The implications of a unitary approach to mood disorders are not only nosographic. We believe that clinical attention should be paid to sporadic manic/hypomanic manifestations in treatment planning and the prognosis of recurrent unipolar depression. Our data suggest that manic/hypomanic features, as Judd and Akiskal
(24) have argued, are not “benign” because they are associated with increased lifetime and current suicidality. Our findings are in line with the results of their recent reanalysis of Epidemiologic Catchment Area data that also emphasize how even subsyndromal manic symptoms are associated with increased service use for mental health problems and the need for welfare and disability benefits. However, it must be acknowledged that only a long-term prospective follow-up study of patients assessed with the Structured Clinical Interview for the Spectrum of Mood Disorders early in their course of illness could confirm the utility of this kind of evaluation.
The present study has a number of limitations. First, the Structured Clinical Interview for the Spectrum of Mood Disorders does not provide information on the frequency of occurrence of individual symptoms but only inquires whether symptoms did or did not occur for a period of at least 3–5 days in the subject’s lifetime.

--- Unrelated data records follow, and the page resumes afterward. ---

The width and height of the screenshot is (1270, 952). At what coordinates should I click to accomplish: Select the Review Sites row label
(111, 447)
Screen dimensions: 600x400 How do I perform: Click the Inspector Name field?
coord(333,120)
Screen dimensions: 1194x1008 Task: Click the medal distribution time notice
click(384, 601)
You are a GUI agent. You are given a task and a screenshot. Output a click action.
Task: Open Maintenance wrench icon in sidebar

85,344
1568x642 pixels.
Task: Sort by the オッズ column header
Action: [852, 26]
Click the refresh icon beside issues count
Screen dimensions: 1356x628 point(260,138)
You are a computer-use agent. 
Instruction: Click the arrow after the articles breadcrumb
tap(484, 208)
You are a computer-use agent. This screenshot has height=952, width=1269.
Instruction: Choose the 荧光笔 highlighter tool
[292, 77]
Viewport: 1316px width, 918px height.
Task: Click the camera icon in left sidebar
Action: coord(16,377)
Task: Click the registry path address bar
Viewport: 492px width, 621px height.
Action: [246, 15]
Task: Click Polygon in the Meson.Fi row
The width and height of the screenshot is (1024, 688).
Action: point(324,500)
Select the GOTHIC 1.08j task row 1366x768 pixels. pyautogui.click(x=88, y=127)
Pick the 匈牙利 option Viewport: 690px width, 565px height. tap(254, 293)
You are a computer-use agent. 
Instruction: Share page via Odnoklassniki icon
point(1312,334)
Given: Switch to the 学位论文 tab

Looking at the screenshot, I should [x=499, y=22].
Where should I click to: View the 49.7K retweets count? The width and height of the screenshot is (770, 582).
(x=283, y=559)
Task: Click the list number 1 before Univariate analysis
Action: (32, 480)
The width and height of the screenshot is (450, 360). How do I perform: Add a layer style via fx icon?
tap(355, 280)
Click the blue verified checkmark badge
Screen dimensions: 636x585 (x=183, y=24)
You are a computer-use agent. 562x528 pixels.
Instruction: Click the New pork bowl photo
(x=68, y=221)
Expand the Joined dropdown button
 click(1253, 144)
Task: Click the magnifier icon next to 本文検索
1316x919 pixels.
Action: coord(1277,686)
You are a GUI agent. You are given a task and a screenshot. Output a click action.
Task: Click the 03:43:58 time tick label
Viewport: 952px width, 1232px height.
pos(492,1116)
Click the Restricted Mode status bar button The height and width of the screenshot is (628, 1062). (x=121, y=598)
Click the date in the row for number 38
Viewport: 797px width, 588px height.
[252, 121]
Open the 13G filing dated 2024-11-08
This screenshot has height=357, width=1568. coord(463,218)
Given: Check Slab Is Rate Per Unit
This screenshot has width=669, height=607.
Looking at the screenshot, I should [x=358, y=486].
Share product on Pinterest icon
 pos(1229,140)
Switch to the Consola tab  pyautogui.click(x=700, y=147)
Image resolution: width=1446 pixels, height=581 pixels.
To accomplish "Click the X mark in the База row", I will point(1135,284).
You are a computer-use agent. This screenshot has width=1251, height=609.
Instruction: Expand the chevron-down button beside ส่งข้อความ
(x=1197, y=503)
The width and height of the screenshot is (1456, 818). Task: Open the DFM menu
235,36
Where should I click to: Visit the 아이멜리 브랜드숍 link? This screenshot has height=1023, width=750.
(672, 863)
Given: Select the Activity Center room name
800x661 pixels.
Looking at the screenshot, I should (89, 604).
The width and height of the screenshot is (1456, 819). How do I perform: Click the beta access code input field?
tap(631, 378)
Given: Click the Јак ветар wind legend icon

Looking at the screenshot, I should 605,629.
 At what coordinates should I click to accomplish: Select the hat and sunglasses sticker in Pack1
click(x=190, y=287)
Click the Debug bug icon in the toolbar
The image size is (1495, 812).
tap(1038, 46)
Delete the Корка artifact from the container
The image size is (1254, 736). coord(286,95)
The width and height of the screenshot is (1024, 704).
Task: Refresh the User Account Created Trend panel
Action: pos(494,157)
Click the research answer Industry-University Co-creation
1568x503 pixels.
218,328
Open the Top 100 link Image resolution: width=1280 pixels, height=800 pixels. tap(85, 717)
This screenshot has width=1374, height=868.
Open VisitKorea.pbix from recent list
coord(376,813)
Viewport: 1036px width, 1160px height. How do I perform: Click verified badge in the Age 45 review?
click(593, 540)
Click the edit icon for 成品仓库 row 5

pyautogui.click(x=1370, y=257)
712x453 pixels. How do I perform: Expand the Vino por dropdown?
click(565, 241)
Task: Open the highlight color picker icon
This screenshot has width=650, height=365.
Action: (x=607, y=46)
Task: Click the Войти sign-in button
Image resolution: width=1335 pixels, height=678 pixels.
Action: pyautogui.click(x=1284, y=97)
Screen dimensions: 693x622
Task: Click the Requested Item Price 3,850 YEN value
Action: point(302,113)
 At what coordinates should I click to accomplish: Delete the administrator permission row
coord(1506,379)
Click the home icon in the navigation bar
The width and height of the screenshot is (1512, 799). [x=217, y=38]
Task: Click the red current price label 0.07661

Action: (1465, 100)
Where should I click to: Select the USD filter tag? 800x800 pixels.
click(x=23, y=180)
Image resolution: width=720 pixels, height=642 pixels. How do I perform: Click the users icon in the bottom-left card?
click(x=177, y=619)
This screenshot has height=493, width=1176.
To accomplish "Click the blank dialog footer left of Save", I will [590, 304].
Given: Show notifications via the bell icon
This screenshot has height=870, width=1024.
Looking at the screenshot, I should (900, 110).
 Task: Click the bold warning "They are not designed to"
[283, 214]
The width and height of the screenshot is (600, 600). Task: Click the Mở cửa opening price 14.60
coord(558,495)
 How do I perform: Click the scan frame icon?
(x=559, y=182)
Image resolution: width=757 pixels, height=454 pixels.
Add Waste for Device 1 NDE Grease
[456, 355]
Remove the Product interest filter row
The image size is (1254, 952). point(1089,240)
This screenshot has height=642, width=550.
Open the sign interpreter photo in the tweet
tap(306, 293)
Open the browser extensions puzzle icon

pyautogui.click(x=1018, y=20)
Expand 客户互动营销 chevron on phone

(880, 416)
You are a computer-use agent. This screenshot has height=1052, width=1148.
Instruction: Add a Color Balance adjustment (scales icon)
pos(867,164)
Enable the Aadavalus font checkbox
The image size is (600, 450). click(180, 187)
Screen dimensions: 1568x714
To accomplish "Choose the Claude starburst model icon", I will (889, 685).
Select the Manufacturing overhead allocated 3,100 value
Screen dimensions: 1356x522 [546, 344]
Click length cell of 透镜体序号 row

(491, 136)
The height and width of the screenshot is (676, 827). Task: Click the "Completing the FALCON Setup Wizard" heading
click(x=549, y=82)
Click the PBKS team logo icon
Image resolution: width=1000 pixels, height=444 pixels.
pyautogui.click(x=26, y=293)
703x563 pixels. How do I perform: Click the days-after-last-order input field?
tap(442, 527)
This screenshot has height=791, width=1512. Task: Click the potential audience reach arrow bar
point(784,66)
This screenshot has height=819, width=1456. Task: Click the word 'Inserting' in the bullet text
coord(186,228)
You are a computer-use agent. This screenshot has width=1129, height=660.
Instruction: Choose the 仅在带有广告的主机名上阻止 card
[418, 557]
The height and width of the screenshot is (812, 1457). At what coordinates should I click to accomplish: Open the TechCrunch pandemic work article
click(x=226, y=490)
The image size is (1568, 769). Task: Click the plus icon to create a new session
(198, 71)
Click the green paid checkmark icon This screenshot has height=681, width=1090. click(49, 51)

Thus, the relationship we found between the number of manic/hypomanic and depressive items does not imply anything about the co-occurrence or sequence of these experiences. Also, given that the instrument assesses symptoms and behaviors retrospectively, there might be a recall bias. In this article, we assumed that the bias does not differentially affect the recall of manic/hypomanic and depressive spectrum features. Finally, caution should be used in interpreting the results because of their preliminary nature. Further analyses conducted on separate samples since the submission of this article confirmed all of the findings we report here.